## Requirements
- a) In the passage on judgments with and without prejudice, translate the sentence "The plaintiff cannot refile the same claim against the same defendant." into Spanish.
- b) Continue the passage on judgments with and without prejudice, beginning after its final sentence.

## Text section
- - - -
With Prejudice vs. Without Prejudice

These two phrases control whether the plaintiff gets a second chance, and the distinction is one of the most consequential details in civil litigation.

A take nothing judgment entered “with prejudice” is permanent. The plaintiff cannot refile the same claim against the same defendant. The court has decided the merits, and the matter is closed for good. Most take nothing judgments after a full trial or summary judgment carry this designation by default.

A judgment “without prejudice” leaves the door open. The plaintiff can refile the claim, assuming the statute of limitations has not run out in the meantime. Courts typically reserve this designation for dismissals based on procedural defects, like improper service, filing in the wrong court, or a correctable pleading problem. The idea is that the plaintiff lost on a technicality, not on the substance, so they should have the chance to fix the error and try again.

In federal court, the default rule for involuntary dismissals is that they count as adjudications on the merits, which functions the same as “with prejudice,” unless the dismissal is based on jurisdiction, venue, or joinder problems. 3Legal Information Institute. Federal Rules of Civil Procedure Rule 41 – Dismissal of Actions State rules vary, but most follow a similar framework.
- - - -
## Given data

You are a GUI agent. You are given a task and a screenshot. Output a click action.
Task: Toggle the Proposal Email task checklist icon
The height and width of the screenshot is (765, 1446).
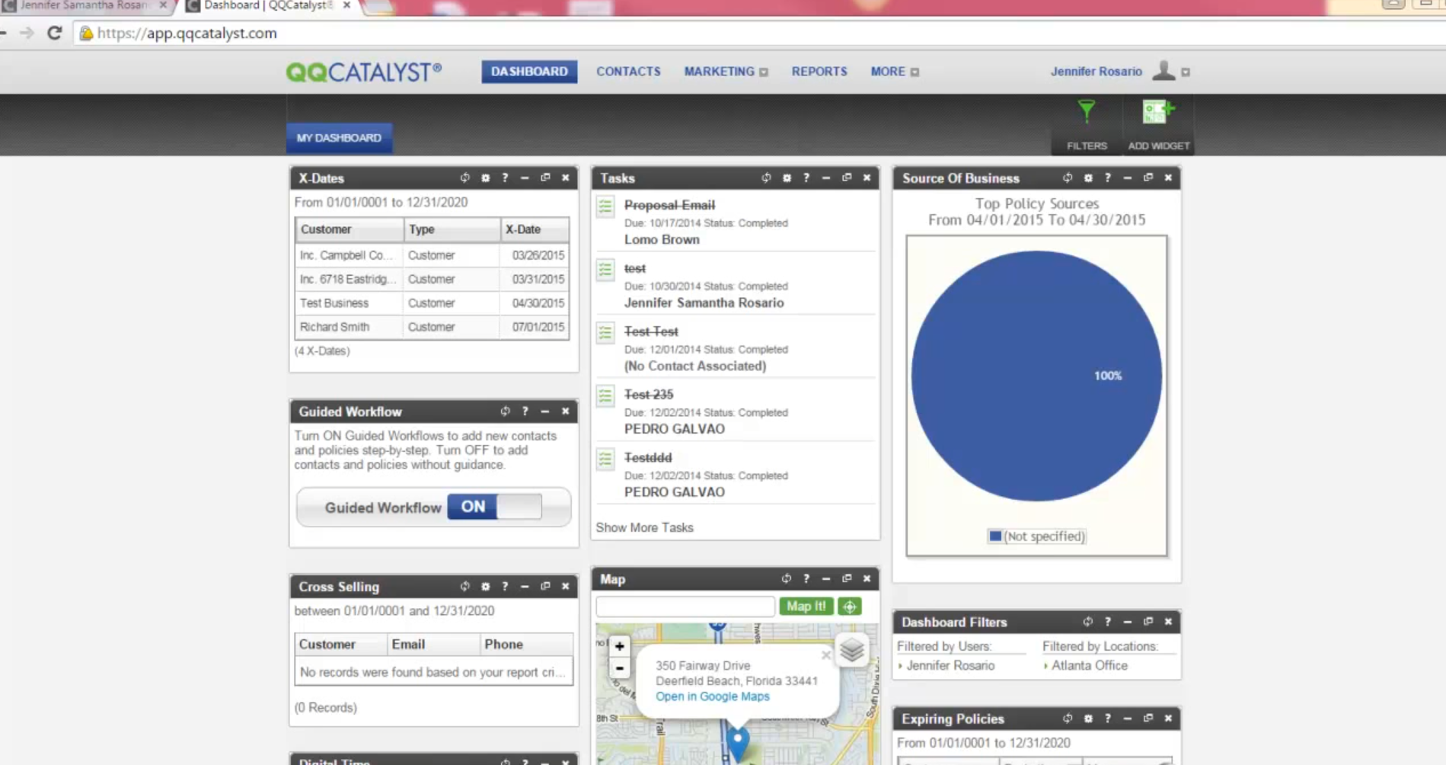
- - - -
## Per-task outputs
- a) El demandante no puede volver a presentar la misma reclamación contra el mismo demandado.

- b)
What Each Side Faces After the Judgment

For the Plaintiff

A take nothing judgment means you spent time, money, and emotional energy on a lawsuit and recovered nothing. You bear your own attorney’s fees and litigation costs. Under the American Rule, which applies in the vast majority of U.S. courts, each side pays its own lawyer regardless of who wins. That is the baseline.

The exceptions are where it gets worse. If a statute governing your type of claim includes a fee-shifting provision, the court may order you to pay the defendant’s attorney’s fees. Contract disputes sometimes trigger fee-shifting too, if the contract itself contains a prevailing-party clause. And in rare cases, a court can award fees against a plaintiff who brought a claim in bad faith or without any reasonable legal basis.

Beyond attorney’s fees, the prevailing defendant is generally entitled to recover certain litigation costs. In federal court, costs are allowed to the prevailing party unless the court directs otherwise. 4Legal Information Institute. Federal Rules of Civil Procedure Rule 54 – Judgment and Costs Recoverable costs include clerk and marshal fees, transcript fees, witness fees, and copying costs. 5Office of the Law Revision Counsel. 28 USC 1920 – Taxation of Costs These are not enormous amounts compared to attorney’s fees, but they add to the sting of losing.

For the Defendant

A take nothing judgment is the best possible outcome for a defendant short of the case never being filed. You owe nothing to the plaintiff. If the judgment is with prejudice, the plaintiff cannot bring the same claim against you again. The cloud of potential liability is gone.

The prevailing defendant should file a bill of costs promptly after the judgment to recover allowable expenses. In federal court, the clerk taxes costs on 14 days’ notice, and any challenge must be raised within 7 days after that. 4Legal Information Institute. Federal Rules of Civil Procedure Rule 54 – Judgment and Costs Missing the deadline means waiving the right to recover those costs entirely, so this is not a step to sit on.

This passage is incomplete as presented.